I am accustomed to pay a good deal of attention to the observations made on these and other points by practised manipulators, and I find that their daily familiarity with every detail of the color, warmth, and firmness of the tissues is of great use to me.
A great deal of nonsense is talked and written as to the use and the usefulness of massage. The “professional rubber” not unnaturally makes a mystery of it, and patients talk foolishly about “magnetism” and “electricity;” but what is needed is a strong, warm, soft hand, directed by ordinary intelligence and instructed by practice; and this is the whole of the matter, except in the massage of such obscure conditions as need full knowledge of the anatomical relations and physiological functions of the parts to be rubbed. It is a fact that I have known country physicians who, desiring to use massage and not having a practitioner of it within reach, have themselves trained persons to do it, with considerable resultant success.
It is not, perhaps, putting it too strongly to say that bad massage is better than none in those cases in which manipulation is needed. Very little harm can result from its use even by unskilled hands, provided that reasonable intelligence direct them.
Electricity is the second means which I have made use of for the purpose of exercising muscles in persons at rest. It has also an additional value, of which I shall presently speak.

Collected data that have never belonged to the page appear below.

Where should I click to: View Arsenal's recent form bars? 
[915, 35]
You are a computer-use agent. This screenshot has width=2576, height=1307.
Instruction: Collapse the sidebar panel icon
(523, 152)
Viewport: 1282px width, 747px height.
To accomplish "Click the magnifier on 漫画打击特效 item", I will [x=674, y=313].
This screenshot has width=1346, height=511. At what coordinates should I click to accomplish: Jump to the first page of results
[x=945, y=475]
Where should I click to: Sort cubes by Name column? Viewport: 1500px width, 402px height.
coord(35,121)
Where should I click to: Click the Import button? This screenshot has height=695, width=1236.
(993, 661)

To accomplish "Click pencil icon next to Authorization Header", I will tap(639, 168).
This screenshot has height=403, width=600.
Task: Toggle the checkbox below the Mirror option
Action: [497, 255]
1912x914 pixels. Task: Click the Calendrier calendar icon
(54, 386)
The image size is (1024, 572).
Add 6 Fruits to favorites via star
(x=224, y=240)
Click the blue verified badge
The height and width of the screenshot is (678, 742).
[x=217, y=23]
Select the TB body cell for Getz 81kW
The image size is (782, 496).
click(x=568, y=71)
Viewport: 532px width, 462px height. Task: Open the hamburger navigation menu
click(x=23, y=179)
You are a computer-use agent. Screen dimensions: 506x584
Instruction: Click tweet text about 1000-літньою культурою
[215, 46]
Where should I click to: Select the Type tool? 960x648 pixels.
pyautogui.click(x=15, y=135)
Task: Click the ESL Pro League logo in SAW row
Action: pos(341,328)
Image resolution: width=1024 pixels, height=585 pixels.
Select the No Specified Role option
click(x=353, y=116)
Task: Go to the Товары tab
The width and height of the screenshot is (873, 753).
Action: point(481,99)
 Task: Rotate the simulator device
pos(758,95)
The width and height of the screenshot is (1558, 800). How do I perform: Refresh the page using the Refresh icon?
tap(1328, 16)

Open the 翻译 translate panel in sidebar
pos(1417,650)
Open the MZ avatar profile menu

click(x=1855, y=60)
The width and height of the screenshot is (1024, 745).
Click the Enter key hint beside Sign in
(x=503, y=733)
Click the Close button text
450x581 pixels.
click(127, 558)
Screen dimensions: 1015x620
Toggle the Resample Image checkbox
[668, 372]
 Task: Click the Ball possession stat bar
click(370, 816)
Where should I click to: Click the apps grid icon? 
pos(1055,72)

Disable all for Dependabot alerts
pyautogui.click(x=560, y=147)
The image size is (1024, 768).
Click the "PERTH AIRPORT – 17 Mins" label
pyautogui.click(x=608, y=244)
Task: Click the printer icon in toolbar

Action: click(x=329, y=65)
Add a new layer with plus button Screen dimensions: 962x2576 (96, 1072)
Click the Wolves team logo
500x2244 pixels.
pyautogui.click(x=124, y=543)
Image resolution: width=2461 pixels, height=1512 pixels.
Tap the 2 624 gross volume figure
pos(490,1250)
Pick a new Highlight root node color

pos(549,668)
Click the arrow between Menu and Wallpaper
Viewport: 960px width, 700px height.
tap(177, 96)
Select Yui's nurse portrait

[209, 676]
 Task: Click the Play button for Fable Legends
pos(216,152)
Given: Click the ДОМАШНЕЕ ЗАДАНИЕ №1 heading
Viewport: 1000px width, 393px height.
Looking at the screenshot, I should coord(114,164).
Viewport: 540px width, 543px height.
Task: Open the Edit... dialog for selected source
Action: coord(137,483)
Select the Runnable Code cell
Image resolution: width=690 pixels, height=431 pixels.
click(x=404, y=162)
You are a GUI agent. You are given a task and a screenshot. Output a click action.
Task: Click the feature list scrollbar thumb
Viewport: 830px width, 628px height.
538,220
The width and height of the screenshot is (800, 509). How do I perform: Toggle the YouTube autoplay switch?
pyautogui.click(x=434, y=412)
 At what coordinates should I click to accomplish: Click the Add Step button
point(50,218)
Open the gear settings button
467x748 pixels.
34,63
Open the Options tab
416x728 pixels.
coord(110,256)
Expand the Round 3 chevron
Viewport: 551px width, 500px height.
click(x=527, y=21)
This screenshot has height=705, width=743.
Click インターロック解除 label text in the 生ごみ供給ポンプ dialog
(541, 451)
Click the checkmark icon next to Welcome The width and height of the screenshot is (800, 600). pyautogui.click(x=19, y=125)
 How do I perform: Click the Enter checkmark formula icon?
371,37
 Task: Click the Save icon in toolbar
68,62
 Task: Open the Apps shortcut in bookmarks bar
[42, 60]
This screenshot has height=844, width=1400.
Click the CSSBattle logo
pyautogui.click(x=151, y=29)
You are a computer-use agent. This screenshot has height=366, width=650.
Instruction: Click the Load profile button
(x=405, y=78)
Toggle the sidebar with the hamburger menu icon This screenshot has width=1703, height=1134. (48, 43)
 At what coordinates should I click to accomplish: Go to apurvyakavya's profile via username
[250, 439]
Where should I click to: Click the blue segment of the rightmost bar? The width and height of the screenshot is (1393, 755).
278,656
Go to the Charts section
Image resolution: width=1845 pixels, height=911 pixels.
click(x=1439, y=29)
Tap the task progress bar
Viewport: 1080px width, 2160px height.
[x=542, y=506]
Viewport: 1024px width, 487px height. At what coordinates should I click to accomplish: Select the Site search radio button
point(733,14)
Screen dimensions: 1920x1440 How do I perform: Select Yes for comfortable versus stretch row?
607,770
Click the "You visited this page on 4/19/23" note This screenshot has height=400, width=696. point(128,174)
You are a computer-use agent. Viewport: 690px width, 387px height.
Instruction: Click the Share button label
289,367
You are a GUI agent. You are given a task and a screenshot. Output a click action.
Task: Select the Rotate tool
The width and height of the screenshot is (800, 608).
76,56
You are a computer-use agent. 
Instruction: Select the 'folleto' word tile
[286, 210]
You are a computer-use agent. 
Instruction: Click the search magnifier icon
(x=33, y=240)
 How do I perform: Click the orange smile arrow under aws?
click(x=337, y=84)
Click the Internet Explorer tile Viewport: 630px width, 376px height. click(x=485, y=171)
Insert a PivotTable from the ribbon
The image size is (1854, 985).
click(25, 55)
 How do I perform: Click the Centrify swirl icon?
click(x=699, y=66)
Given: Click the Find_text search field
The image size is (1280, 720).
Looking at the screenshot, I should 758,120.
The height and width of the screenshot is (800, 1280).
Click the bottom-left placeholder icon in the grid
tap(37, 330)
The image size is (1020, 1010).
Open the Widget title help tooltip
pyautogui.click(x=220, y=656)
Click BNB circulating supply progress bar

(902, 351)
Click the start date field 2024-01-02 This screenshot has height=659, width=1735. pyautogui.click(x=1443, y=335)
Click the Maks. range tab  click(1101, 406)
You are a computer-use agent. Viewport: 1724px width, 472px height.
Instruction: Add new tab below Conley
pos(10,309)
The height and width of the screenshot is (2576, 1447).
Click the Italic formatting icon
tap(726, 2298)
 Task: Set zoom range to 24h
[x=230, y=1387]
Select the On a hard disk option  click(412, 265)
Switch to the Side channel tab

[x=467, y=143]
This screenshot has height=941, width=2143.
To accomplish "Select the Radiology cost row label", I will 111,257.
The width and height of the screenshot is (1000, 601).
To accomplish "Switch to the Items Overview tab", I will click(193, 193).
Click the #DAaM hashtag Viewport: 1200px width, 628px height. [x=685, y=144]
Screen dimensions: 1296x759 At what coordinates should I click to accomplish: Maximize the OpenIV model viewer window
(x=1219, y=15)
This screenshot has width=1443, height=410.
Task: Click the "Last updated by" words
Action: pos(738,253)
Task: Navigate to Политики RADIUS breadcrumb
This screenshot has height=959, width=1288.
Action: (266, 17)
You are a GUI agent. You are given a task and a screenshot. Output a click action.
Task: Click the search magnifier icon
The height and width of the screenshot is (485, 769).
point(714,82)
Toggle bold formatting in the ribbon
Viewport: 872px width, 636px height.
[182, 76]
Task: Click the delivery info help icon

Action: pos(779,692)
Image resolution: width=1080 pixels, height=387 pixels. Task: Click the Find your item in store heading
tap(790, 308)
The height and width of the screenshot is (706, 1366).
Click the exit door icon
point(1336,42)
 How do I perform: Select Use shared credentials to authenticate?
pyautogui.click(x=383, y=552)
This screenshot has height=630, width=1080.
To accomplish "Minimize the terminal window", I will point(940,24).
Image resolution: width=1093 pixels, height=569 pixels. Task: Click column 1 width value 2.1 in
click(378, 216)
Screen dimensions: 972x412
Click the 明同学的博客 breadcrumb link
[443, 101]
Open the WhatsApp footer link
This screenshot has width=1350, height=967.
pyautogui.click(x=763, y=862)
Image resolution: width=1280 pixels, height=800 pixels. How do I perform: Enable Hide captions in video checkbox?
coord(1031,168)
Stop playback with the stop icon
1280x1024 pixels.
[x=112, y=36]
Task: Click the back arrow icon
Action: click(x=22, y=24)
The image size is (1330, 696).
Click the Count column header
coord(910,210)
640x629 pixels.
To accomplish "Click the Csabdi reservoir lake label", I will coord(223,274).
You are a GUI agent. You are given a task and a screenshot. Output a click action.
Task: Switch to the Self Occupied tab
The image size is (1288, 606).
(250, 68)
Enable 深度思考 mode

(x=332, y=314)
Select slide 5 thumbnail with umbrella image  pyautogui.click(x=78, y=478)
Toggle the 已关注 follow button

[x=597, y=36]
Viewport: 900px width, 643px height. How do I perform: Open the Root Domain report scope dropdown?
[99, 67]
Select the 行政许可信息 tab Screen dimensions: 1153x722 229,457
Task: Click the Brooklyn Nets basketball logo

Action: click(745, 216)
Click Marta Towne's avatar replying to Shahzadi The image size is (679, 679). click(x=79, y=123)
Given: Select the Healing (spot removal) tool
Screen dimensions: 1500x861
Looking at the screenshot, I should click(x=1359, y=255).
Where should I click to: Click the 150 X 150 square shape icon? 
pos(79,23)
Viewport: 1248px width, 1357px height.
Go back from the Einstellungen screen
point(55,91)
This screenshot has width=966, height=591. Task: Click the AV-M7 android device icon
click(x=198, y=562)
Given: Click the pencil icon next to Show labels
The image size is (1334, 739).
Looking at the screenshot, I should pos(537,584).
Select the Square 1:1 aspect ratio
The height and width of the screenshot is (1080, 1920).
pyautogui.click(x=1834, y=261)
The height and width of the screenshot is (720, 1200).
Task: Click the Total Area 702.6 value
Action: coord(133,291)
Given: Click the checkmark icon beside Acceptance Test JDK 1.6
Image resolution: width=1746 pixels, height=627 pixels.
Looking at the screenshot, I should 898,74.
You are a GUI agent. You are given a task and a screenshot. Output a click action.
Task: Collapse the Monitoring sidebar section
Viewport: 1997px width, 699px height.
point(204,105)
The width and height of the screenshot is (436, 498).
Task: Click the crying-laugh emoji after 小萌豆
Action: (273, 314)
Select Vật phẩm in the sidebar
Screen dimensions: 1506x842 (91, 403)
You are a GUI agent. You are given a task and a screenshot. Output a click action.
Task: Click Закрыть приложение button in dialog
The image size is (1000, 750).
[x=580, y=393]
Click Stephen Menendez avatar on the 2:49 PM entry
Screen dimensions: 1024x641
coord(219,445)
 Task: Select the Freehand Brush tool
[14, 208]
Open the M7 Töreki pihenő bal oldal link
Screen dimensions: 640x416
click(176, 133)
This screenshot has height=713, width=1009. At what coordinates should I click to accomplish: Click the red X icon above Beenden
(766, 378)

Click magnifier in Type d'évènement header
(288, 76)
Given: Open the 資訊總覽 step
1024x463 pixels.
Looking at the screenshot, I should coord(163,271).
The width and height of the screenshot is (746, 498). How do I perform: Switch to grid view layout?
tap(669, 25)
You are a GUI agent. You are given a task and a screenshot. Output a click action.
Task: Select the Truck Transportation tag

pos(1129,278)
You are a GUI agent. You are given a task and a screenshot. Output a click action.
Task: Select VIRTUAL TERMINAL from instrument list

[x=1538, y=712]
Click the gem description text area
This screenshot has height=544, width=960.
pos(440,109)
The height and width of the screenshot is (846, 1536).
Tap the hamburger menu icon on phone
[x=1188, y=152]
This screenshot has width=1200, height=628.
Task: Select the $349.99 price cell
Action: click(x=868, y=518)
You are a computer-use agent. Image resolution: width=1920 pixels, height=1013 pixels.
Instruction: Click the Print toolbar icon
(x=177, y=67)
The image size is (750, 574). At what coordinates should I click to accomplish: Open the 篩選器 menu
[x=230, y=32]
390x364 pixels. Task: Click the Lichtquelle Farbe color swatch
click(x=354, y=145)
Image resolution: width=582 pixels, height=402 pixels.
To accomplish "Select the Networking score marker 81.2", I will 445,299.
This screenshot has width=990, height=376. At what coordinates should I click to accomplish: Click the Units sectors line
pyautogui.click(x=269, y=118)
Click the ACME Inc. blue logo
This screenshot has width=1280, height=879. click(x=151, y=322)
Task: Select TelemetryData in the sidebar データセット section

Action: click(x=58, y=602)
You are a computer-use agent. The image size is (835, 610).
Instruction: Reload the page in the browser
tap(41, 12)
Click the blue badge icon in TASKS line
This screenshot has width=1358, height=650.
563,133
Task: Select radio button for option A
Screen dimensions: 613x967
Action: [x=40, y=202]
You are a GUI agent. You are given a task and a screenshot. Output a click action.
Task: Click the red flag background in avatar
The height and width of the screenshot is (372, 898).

In order to exercise the muscles best and with the least amount of pain and annoyance, we make use of an induction current, with interruptions as slow as one in every two to five seconds, a rate readily obtained in properly-constructed batteries. This plan is sure to give painless exercise, but it is less rapid and less complete as to the quality of the exercise caused than the movements evolved by very rapid interruptions. These, in the hands of a clever operator who knows his anatomy well, are therefore, on the whole, more satisfactory, but they require some experience to manage them so as not to shock and disgust the patient by inflicting needless pain. The poles, covered with absorbent cotton well wetted with salt water, which may be readily changed, so as not to use the same material more than once, are placed on each muscle in turn, and kept about four inches apart. They are moved fast enough to allow of the muscles being well contracted, which is easily managed, and with sufficient speed, if the assistant be thoroughly acquainted with the points of Ziemssen. The smaller electrode should cover the motor-point and the larger be used upon an indifferent area. After the legs are treated, the muscles of the belly and back and loins are gone over systematically, and finally those of the chest and arms. The face and neck are neglected. About forty minutes to an hour are needed; but at first a less time is employed. The general result is to exercise in turn all the external muscles.